J.-Marie-Napoléon Désiré' Nisard est un écrivain français, né à Châtillon-sur-Seine (Côte-d'Or) le 20 mars 1806, mort à San Remo (Italie) le 27 mars 1888. Après de bonnes études à Sainte-Barbe, il entra dans le journalisme et écrivit au Journal des Débats (1826), qui était alors un des principaux organes de l'opposition. Pendant les journées de Juillet, il fit le coup de fusil sur les barricades avec ses deux frères et un de ses oncles qui y fut tué. Après la révolution de Juillet, il fut quelque temps attaché au ministère de l'instruction publique, puis abandonna le Journal des Débats et la défense du gouvernement de Louis-Philippe pour passer dans le camp des libéraux, au National, que rédigeait Armand Carrel, son ami dévoué; il publia à la même époque un petit roman fantaisiste et un peu léger, le Convoi de la laitière, qu'il a cherché plus tard à faire disparaître et qui est devenu introuvable. Il était alors un des collaborateurs les plus fougueux du National.

Dans ces premiers essais, Nisard montrait un grand talent de polémiste, nourri des classiques; c'est alors qu'il eut l'idée de devenir en littérature le champion du passé et de s'attaquer au romantisme. Dans un manifeste célèbre publié du haut de la chaire littéraire du National, il distingua « la littérature facile de la littérature difficile » : la première consiste à écrire Henri III, Antony, Marion de Lorme; la seconde s'efforce d'imiter les Epîtres de Boileau et de traduire Hérodote ou Virgile. Jules Janin répondit avec esprit dans la Revue de Paris (1834). Nisard continua dans cette voie et publia une série d'Etudes sur les poètes latins de la décadence (1834), ouvrage érudit et éloquent, écrit d'ailleurs dans un style exubérant, digne d'un romantique : le souci de peindre d'une manière transparente le verbeux Stace sous la figure de Lamartine, l'emphatique Lucain sous l'apparence de Hugo, et généralement ses contemporains sous les masques latins, marque un parti pris qui amoindrit la valeur de l'ouvrage. 

Sous le ministère Guizot, Nisard fut nommé maître de conférences à l'Ecole normale (1835 à 1844), chef du secrétariat au ministère de l'Instruction publique (1836), maître des requêtes au conseil d'État (1837), et chef de la division des sciences et des lettres (1838). Il avait fait le sacrifice de ses anciennes convictions républicaines, pour se rallier au gouvernement. En 1842, il devint député ministériel (1842 à 1848) et fut élu à Châtillon-sur-Seine; député conservateur, il fit peu parler de lui. 

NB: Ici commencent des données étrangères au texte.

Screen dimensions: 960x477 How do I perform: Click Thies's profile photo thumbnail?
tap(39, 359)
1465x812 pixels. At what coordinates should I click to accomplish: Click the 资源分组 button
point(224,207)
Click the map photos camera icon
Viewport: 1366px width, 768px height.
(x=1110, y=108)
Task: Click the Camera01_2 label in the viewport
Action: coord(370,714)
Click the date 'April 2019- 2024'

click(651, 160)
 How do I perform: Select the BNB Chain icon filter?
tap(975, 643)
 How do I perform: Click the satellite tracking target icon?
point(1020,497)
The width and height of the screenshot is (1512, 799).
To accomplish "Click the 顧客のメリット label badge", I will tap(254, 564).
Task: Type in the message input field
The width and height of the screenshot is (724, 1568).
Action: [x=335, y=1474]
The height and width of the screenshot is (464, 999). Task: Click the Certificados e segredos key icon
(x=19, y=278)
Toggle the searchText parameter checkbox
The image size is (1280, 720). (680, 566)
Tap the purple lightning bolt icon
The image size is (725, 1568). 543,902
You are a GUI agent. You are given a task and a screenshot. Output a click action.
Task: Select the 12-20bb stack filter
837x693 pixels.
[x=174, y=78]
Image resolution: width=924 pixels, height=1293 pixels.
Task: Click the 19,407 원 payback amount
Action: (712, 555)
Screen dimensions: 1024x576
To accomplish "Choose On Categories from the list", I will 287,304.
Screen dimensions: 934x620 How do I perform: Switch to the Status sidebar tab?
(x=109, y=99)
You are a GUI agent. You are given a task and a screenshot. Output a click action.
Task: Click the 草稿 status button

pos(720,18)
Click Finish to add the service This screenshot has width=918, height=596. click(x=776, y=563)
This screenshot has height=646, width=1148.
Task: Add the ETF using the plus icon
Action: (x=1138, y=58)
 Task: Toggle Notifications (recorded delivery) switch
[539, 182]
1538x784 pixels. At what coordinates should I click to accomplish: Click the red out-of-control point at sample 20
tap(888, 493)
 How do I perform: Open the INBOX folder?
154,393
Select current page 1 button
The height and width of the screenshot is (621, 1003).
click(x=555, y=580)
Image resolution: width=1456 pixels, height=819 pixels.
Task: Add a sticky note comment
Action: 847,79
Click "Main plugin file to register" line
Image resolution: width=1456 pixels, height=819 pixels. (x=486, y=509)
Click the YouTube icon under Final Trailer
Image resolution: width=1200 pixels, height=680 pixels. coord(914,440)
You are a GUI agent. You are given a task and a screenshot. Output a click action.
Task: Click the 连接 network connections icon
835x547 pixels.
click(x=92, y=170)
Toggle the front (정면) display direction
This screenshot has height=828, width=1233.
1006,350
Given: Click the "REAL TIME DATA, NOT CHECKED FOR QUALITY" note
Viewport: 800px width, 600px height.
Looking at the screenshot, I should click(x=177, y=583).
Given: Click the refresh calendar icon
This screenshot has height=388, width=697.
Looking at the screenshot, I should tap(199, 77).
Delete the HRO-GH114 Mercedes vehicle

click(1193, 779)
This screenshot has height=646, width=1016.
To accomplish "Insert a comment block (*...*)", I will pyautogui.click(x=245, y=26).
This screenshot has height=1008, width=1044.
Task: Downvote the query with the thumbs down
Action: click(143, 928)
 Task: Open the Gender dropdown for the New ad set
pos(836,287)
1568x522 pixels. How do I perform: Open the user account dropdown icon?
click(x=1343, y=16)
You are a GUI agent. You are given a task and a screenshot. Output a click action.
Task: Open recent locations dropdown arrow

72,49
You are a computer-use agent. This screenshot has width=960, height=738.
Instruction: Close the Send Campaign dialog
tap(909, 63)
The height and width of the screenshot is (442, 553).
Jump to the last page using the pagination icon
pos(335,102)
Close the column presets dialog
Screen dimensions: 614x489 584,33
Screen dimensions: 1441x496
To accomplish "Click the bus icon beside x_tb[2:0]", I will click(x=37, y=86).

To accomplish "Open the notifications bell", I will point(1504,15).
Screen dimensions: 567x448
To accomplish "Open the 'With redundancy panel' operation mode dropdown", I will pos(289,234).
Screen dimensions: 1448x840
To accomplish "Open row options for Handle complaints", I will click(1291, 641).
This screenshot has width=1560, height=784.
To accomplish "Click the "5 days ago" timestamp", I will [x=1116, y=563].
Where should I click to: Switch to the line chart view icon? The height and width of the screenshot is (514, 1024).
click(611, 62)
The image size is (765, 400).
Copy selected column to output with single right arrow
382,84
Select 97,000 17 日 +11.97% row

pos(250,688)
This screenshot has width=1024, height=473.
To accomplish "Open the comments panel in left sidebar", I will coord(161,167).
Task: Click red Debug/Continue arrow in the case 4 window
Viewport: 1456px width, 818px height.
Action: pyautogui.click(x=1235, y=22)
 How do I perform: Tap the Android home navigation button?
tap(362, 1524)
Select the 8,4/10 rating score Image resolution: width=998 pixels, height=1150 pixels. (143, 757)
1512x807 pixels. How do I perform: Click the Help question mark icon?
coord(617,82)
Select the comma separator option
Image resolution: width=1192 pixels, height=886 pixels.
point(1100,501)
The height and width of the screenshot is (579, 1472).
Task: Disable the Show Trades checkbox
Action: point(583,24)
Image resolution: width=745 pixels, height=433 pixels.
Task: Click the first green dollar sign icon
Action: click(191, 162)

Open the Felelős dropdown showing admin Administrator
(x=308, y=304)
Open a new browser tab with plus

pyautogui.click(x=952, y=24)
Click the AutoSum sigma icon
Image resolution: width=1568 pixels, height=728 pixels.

En 1843, Villemain le nomma en remplacement de Burnouf à la chaire d'éloquence latine au Collège de France. Pendant ce temps, Nisard avait publié un volume de Mélanges (1838), un Précis de l'histoire de la littérature française (1840), une étude sur Erasme (1842), suivie de la traduction de son Eloge de la folie. Il avait entrepris avec de nombreux collaborateurs, Hauréau, Gérusez, Burnouf , Littré, etc., une édition, qui porte son nom, des classiques latins, suivie de leurs traductions : Collection des auteurs latins (1838-1850, 27 volumes). Enfin, en 1844, parut le premier volume de son Histoire de la littérature française (qui ne fut complétée que plus tard, en 4 volumes, de 1855 à 1861). Dans toutes ces études d'histoire et de critique en retrouve la grande théorie littéraire de Désiré Nisard : la décadence de la littérature française depuis le XVIIe siècle; le siècle de Louis XIV est aussi bien l'idéal politique et social que l'idéal littéraire; la langue de Boileau et de Racine est la seule à imiter.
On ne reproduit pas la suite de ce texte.